5. Sapere che non è necessario essere perfetti

La preoccupazione di “fare tutto bene” è una sensazione molto comune dopo aver avuto un bambino. Potreste preoccuparvi di non sapere perché piange o come calmarlo. Il vostro bambino non ha bisogno che voi siate perfetti, ma solo che siate “abbastanza bravi”. La ricerca ha dimostrato che non è necessario capire e risolvere ogni volta i bisogni del bambino. Le cose principali che i bambini vogliono sono cibo, calore e qualcuno che li ami. Non hanno bisogno di Mozart o di qualsiasi altro prodotto attualmente promosso come must have per i bambini.

6. Se qualcosa fa male, fatelo controllare

Naturalmente dopo il parto avrete un po’ di dolore, ma questo dovrebbe gradualmente guarire e migliorare, non peggiorare. Quindi, se il dolore non si attenua o si presenta in nuovi punti, chiedete aiuto.
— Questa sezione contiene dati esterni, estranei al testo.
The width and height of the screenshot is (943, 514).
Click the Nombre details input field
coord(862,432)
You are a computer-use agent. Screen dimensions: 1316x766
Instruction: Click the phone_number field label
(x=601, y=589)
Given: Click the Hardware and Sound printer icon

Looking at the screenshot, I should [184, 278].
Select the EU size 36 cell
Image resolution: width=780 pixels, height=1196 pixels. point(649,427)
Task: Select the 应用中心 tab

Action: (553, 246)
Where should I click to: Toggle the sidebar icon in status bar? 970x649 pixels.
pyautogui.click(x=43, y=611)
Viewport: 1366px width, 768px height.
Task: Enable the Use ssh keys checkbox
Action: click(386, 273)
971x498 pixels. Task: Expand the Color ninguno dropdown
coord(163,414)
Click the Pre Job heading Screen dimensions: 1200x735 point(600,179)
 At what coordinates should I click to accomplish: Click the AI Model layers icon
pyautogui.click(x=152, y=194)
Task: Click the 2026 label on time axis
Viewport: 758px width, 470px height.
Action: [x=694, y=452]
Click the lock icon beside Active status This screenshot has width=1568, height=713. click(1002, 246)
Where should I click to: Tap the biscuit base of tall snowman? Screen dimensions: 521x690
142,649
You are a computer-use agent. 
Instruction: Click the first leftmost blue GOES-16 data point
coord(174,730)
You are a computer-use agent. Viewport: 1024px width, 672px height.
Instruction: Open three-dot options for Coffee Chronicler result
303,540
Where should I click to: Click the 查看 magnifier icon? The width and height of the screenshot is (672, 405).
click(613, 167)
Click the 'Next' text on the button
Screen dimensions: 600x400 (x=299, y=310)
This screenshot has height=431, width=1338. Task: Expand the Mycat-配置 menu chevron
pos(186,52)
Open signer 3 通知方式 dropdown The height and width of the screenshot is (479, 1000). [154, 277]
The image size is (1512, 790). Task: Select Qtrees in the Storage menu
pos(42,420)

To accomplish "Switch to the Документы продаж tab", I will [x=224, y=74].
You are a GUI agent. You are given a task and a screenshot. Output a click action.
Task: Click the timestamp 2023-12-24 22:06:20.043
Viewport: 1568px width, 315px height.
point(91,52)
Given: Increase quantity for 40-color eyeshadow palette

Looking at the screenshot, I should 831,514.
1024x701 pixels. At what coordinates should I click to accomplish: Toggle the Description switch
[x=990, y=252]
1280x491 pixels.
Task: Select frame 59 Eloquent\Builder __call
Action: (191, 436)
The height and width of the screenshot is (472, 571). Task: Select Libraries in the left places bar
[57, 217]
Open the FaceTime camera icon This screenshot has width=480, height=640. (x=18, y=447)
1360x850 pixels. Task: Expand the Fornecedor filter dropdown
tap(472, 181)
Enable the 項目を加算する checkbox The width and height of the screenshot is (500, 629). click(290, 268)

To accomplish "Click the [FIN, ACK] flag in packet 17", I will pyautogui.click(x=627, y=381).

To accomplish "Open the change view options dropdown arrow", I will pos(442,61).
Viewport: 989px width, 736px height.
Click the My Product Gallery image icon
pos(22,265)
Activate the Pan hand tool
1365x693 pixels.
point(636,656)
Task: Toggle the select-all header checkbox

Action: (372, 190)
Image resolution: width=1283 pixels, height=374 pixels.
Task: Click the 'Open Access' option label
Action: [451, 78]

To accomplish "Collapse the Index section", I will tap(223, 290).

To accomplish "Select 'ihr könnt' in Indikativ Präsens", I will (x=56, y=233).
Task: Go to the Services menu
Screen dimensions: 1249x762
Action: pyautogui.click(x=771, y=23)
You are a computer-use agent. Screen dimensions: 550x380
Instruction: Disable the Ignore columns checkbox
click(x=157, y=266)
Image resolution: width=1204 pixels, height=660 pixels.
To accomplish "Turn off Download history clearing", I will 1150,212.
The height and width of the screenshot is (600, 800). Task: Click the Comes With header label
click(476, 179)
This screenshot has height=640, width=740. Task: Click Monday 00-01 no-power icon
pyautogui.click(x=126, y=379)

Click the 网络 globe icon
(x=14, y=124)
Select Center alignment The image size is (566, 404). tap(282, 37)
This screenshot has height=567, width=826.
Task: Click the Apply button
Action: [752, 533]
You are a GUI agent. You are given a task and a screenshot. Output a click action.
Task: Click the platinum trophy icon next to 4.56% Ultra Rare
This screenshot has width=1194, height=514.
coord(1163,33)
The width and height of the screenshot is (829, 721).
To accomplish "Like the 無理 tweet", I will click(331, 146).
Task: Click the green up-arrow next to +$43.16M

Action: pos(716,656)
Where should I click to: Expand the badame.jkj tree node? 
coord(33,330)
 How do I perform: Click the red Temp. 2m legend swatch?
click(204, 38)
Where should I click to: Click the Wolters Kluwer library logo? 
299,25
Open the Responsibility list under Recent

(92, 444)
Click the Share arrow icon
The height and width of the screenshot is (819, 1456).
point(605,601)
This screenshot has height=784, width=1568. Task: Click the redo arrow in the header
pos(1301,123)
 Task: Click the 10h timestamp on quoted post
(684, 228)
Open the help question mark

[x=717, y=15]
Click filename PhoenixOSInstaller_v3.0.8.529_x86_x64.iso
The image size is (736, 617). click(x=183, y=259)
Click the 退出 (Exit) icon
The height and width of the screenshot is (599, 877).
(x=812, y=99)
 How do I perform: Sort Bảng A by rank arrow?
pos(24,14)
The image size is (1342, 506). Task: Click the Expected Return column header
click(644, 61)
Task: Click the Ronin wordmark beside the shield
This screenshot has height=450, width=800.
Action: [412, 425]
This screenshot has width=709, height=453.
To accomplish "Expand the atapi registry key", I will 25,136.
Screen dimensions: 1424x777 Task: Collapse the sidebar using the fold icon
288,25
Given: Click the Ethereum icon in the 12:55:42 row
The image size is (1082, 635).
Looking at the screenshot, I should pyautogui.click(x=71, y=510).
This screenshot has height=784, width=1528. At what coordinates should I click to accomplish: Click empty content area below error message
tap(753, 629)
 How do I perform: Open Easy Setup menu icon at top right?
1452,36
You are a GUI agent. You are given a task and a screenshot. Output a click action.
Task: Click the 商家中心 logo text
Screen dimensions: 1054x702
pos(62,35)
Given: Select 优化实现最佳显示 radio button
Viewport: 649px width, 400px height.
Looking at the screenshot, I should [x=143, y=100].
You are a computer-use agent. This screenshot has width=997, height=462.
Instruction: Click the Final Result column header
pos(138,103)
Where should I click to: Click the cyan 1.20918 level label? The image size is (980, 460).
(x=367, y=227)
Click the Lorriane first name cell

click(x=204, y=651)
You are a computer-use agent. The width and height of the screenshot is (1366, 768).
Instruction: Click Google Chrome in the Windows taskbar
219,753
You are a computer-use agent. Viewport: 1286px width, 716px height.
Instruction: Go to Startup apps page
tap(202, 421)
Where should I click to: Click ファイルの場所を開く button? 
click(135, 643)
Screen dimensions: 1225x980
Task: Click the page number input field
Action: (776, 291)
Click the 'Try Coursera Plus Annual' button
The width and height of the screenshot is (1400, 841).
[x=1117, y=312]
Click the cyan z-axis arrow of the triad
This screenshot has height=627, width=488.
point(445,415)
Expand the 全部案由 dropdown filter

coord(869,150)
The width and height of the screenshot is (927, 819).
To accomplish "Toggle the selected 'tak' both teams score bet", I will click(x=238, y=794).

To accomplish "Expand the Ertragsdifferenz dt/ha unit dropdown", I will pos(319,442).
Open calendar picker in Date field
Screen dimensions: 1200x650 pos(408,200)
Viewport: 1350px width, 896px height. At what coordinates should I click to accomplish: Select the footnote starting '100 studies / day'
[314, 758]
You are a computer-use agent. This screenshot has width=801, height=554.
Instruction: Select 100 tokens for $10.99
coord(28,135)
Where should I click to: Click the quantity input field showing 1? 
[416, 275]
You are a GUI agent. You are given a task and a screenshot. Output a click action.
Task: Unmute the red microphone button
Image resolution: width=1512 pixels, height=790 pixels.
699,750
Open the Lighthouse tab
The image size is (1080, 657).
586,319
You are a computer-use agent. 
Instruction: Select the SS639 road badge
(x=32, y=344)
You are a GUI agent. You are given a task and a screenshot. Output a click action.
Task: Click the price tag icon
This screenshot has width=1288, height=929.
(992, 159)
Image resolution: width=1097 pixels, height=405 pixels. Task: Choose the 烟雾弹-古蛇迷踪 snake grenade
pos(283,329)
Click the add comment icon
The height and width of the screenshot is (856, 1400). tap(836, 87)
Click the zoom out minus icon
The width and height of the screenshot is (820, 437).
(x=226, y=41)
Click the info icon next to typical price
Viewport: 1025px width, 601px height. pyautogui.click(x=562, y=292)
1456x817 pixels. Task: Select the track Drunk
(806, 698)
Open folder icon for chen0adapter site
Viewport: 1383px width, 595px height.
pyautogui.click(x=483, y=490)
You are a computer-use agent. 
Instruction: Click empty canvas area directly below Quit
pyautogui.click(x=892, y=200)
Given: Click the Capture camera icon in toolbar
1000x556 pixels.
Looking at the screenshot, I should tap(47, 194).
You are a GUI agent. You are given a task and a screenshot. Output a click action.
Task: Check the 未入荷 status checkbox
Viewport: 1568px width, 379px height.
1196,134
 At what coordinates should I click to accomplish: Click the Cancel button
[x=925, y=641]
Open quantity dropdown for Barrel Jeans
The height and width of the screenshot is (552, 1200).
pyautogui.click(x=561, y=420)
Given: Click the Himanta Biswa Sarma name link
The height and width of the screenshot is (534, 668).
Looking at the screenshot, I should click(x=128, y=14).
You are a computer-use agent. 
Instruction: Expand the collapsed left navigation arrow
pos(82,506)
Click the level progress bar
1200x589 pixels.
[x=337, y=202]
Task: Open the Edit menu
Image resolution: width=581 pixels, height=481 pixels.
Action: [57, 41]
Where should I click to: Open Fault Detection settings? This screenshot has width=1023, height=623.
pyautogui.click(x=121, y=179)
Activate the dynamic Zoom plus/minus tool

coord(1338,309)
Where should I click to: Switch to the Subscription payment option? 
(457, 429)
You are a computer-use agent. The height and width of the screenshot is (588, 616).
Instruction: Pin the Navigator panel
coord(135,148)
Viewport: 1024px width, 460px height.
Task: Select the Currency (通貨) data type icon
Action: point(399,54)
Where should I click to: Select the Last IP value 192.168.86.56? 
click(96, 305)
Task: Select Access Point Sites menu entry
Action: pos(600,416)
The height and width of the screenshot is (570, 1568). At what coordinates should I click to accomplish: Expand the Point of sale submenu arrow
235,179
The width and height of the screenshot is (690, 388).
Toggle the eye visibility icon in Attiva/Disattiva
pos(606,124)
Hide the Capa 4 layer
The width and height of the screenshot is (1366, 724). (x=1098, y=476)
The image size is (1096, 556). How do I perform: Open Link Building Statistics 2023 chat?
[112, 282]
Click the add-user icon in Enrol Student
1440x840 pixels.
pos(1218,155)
Se si tratta di punti o strappi, chiedete all’ostetrica o al medico di famiglia di controllare. Se avete dolori alla schiena o alle anche dovuti alla gravidanza o al trasporto del bambino, pensate a un massaggio o a un osteopata, cercandone uno specializzato nel sostegno alle neomamme. La vostra guarigione è importante.

7. Sapere che c’è aiuto se ne avete bisogno

I mesi successivi alla nascita di un bambino sono uno dei momenti più comuni in cui si ha bisogno di sostegno per la propria salute mentale. Se vi sentite giù, ansiose o arrabbiate, ci sono molte persone che sanno cosa state passando e sono pronte ad offrirvi sostegno. Non pensate mai che sia un segno che siete una “cattiva madre” o che non vi prendete cura del vostro bambino. Le difficoltà di salute mentale non sono più una scelta di quanto lo sia rompersi una gamba. Alcuni luoghi che potrebbero esservi utili sono la Birth Trauma Association, il PANDAS per la depressione prenatale e postnatale, il CRYSIS per un bambino che piange, la National Breastfeeding Helpline per le difficoltà di alimentazione e Relate per il sostegno alle relazioni. Potete anche rivolgervi privatamente a un consulente, cercandone uno specializzato in salute mentale postnatale.

Soprattutto, ricordate che anche voi siete importanti. Siete importanti per voi e per il vostro bambino. E non dovete mai pensare di non poter mettere al primo posto anche voi stesse. Fate cose che nutrano il vostro corpo, la vostra mente e la vostra anima. E non abbiate mai paura di chiedere sostegno. Facciamo in modo che l’accoglienza delle nostre neomamme sia un evento importante quanto l’accoglienza di un nuovo bambino.